Cincinnati--Researchers from the University of Cincinnati (UC) College of Medicine have discovered a gene defect associated with a rapidly progressing form of congestive heart failure that leads to death or the need for cardiac transplantation. The results of the study, which was sponsored by the National Institutes of Health, are published in todayís issue of the Journal of Clinical Investigation.

Led by Stephen B. Liggett, MD, professor of medicine, the team found that a genetic variation in the heart receptor, the beta-2 adrenergic receptor, leads to rapid loss of the pumping function of the heart. The genetic variation itself does not cause heart failure, but it adversely modifies the course of the disease.

Heart failure affects 4.8 million individuals in the US and has a five-year mortality of approximately 50 percent. Common causes of heart failure include heart attacks, high blood pressure, viral infections, and a dilated idiopathic form, the cause of which is not understood. Regardless of the cause, physicians have been puzzled as to why some patients only experience a slow loss of heart function and have an overall good prognosis for long-term survival while others progress from early symptoms to death within months to a few years.

The study examined the relationship between genetic mutations of the beta-2 receptor and the progression of heart failure in 259 patients. It found that those patients with the mutation called "Ile164" were about five times more likely to die or require a heart transplant compared to those patients without the mutation.
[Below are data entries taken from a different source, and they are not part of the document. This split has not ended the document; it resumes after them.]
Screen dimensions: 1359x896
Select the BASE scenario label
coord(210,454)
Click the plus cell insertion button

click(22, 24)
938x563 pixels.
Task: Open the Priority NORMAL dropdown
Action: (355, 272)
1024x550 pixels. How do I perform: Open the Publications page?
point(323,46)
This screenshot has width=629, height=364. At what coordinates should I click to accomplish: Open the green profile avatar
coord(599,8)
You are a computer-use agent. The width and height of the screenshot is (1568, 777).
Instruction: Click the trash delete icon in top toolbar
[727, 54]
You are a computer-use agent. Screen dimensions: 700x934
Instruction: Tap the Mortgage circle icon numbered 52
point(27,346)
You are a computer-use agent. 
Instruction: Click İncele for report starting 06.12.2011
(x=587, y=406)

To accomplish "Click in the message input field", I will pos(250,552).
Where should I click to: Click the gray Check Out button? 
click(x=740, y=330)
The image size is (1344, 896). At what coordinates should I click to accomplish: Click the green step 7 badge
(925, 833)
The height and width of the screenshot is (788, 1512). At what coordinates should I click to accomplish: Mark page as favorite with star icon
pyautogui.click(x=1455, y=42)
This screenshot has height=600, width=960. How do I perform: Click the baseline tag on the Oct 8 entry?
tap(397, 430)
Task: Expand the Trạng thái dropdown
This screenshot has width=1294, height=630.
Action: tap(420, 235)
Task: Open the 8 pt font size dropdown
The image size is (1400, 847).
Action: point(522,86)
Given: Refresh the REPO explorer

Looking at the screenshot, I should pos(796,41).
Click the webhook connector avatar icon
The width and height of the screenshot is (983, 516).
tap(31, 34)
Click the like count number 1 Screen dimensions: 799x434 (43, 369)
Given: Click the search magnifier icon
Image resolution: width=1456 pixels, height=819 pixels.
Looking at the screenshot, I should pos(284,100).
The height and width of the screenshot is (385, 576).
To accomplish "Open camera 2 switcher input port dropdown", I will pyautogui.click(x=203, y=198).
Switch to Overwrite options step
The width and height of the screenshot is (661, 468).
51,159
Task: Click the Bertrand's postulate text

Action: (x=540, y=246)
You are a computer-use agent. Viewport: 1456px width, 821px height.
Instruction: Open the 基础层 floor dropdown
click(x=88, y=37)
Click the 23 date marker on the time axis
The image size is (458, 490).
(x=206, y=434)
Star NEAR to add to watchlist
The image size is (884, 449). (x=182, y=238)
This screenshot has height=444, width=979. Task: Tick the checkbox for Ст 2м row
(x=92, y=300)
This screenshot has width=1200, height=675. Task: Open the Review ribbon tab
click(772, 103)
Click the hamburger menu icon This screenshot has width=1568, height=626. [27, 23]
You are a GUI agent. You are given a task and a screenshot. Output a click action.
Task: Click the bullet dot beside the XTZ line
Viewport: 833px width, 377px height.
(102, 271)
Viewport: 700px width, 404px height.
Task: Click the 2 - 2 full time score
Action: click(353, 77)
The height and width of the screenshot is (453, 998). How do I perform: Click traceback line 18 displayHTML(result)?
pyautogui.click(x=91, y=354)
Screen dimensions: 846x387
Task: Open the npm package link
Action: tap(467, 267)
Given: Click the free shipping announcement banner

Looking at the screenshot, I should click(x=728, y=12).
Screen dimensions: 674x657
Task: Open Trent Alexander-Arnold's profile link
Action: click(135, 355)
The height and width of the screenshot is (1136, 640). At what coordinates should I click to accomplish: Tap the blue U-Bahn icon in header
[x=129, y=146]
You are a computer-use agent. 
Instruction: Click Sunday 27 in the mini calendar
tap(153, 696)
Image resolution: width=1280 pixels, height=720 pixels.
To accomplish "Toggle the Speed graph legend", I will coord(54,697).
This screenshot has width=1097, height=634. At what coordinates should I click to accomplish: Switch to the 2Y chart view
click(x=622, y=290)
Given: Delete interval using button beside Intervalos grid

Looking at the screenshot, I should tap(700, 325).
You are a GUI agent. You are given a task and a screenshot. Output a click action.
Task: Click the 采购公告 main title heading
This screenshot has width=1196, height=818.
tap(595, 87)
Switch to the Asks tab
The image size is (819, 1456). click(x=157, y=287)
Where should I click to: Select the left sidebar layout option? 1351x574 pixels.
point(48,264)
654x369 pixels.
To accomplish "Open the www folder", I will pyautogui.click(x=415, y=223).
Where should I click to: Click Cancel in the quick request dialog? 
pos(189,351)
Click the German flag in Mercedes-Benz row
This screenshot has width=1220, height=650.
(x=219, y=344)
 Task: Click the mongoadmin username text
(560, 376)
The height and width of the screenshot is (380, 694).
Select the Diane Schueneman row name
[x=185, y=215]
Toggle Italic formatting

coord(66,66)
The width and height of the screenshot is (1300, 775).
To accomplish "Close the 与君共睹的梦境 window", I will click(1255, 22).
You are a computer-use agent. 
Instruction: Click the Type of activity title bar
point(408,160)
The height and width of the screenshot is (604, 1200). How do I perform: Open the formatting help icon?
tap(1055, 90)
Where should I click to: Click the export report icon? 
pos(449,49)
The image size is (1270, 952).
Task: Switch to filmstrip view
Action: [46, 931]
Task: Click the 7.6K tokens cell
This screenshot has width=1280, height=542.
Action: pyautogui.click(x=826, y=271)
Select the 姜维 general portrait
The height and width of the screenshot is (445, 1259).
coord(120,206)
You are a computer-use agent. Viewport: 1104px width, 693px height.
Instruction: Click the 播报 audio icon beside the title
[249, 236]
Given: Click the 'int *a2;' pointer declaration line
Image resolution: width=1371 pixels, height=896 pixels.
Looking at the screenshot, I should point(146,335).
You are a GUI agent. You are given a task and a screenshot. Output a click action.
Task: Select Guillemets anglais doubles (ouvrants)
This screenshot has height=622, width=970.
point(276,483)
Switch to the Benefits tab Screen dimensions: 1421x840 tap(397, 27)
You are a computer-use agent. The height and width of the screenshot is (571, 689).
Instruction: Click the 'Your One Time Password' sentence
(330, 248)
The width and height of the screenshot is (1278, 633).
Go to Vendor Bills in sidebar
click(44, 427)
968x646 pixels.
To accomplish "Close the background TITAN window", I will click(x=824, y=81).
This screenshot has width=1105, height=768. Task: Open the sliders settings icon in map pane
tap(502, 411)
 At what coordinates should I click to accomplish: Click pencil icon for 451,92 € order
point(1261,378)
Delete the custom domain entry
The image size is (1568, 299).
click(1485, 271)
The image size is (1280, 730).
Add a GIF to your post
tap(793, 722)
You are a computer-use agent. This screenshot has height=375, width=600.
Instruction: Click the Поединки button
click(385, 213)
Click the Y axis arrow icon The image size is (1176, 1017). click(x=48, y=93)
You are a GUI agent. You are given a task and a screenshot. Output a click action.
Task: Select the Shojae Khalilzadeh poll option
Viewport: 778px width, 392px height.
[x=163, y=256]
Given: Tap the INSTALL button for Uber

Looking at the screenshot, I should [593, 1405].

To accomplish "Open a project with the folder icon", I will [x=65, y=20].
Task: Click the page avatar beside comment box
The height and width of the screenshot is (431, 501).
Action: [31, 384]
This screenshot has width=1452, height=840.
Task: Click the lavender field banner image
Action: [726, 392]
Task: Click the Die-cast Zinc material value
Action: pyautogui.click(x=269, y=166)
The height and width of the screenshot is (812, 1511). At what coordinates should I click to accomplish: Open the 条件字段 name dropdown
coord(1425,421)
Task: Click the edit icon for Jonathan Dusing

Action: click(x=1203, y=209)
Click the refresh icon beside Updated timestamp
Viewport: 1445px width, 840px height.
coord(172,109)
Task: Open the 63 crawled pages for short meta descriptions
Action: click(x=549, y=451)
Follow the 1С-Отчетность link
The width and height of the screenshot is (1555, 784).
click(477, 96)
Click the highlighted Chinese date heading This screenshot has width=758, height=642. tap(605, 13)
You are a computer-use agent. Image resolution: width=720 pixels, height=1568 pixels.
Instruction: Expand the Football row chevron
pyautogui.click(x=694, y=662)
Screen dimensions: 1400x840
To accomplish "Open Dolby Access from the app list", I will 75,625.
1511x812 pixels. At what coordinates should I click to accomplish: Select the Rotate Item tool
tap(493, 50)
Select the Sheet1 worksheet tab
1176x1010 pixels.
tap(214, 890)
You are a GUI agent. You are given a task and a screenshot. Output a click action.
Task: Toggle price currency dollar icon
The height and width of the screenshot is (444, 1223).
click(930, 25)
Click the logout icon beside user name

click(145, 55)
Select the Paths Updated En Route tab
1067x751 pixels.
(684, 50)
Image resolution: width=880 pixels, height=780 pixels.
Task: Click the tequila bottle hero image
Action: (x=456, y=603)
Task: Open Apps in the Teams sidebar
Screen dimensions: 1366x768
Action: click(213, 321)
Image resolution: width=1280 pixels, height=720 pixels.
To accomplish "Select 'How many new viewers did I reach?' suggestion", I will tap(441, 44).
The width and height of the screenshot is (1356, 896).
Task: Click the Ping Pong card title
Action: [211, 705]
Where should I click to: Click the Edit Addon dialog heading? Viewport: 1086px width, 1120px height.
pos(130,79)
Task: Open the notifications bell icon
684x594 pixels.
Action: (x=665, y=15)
After one year, 58 percent of patients with Ile164 either died or received a transplant compared to only 24 percent of patients without the mutation.

"Our study showed a significant difference between patients with Ile164 and those without," says Liggett. "Therefore, if a patient has Ile164, it may be an indication for early aggressive treatment even if the current symptoms are mild. This treatment could include consideration for early transplantation. Such early transplantation may be problematic since there is a nationwide shortage of donor hearts available for transplantation."

Liggett emphasizes that tests to determine if a patient has the gene defect are only available for research use. Further studies with larger populations will be necessary to understand how doctors can use the results to treat their patients with heart failure.

The UC research team consisted of Liggett, Lynne Wagoner, MD, assistant professor of cardiology, Laura Craft, PhD, research nurse in cardiology, Richard Hornung, PhD, biostatistician with UCís Institute for Health Policy and Health Science Research, Brian Hoit, MD, professor of cardiology, and Richard Walsh, MD, professor of cardiology and director of the Department of Cardiology, along with Tina McIntosh with Molecular Tool, Inc. in Baltimore.